Print out the complete set of records below, exactly as they read.

> [RECORDS FOR THIS EXERCISE]:
━━━━

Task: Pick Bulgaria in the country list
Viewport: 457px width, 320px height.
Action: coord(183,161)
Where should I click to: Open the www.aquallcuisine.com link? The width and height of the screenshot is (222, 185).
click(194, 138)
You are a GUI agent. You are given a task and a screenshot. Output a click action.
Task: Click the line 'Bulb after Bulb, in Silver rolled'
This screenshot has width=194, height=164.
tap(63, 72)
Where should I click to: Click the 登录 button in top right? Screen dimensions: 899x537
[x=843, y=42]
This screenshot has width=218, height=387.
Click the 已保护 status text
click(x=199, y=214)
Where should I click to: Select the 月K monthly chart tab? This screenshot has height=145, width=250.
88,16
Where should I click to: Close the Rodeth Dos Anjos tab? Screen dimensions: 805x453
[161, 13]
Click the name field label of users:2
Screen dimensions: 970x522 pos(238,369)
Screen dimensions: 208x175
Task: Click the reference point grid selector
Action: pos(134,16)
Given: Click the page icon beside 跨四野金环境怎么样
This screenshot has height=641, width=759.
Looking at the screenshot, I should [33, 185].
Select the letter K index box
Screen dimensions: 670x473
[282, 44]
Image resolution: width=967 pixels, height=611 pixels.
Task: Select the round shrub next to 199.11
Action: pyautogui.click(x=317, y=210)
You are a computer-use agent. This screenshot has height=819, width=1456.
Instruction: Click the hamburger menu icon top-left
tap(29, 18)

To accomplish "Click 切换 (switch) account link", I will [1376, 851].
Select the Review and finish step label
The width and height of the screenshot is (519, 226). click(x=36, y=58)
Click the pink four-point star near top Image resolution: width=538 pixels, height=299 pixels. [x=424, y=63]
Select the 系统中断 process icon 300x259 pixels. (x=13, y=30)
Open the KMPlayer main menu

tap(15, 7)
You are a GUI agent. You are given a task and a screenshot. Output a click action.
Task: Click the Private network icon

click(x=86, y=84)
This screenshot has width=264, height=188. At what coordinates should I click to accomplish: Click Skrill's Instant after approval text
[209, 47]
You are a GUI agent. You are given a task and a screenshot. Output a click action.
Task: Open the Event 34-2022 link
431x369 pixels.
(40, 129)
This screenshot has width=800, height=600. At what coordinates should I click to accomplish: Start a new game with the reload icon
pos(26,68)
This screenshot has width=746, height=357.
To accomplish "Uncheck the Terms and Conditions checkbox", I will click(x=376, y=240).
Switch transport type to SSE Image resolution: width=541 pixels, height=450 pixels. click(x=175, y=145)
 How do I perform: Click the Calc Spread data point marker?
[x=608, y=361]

━━━━

> [WRITTEN ANSWER]:
Task: Pick Bulgaria in the country list
Viewport: 457px width, 320px height.
Action: coord(183,161)
Where should I click to: Open the www.aquallcuisine.com link? The width and height of the screenshot is (222, 185).
click(194, 138)
You are a GUI agent. You are given a task and a screenshot. Output a click action.
Task: Click the line 'Bulb after Bulb, in Silver rolled'
This screenshot has width=194, height=164.
tap(63, 72)
Where should I click to: Click the 登录 button in top right? Screen dimensions: 899x537
[x=843, y=42]
This screenshot has width=218, height=387.
Click the 已保护 status text
click(x=199, y=214)
Where should I click to: Select the 月K monthly chart tab? This screenshot has height=145, width=250.
88,16
Where should I click to: Close the Rodeth Dos Anjos tab? Screen dimensions: 805x453
[161, 13]
Click the name field label of users:2
Screen dimensions: 970x522 pos(238,369)
Screen dimensions: 208x175
Task: Click the reference point grid selector
Action: pos(134,16)
Given: Click the page icon beside 跨四野金环境怎么样
This screenshot has height=641, width=759.
Looking at the screenshot, I should [33, 185].
Select the letter K index box
Screen dimensions: 670x473
[282, 44]
Image resolution: width=967 pixels, height=611 pixels.
Task: Select the round shrub next to 199.11
Action: pyautogui.click(x=317, y=210)
You are a computer-use agent. This screenshot has height=819, width=1456.
Instruction: Click the hamburger menu icon top-left
tap(29, 18)

To accomplish "Click 切换 (switch) account link", I will [1376, 851].
Select the Review and finish step label
The width and height of the screenshot is (519, 226). click(x=36, y=58)
Click the pink four-point star near top Image resolution: width=538 pixels, height=299 pixels. [x=424, y=63]
Select the 系统中断 process icon 300x259 pixels. (x=13, y=30)
Open the KMPlayer main menu

tap(15, 7)
You are a GUI agent. You are given a task and a screenshot. Output a click action.
Task: Click the Private network icon

click(x=86, y=84)
This screenshot has width=264, height=188. At what coordinates should I click to accomplish: Click Skrill's Instant after approval text
[209, 47]
You are a GUI agent. You are given a task and a screenshot. Output a click action.
Task: Open the Event 34-2022 link
431x369 pixels.
(40, 129)
This screenshot has width=800, height=600. At what coordinates should I click to accomplish: Start a new game with the reload icon
pos(26,68)
This screenshot has width=746, height=357.
To accomplish "Uncheck the Terms and Conditions checkbox", I will click(x=376, y=240).
Switch transport type to SSE Image resolution: width=541 pixels, height=450 pixels. click(x=175, y=145)
 How do I perform: Click the Calc Spread data point marker?
[x=608, y=361]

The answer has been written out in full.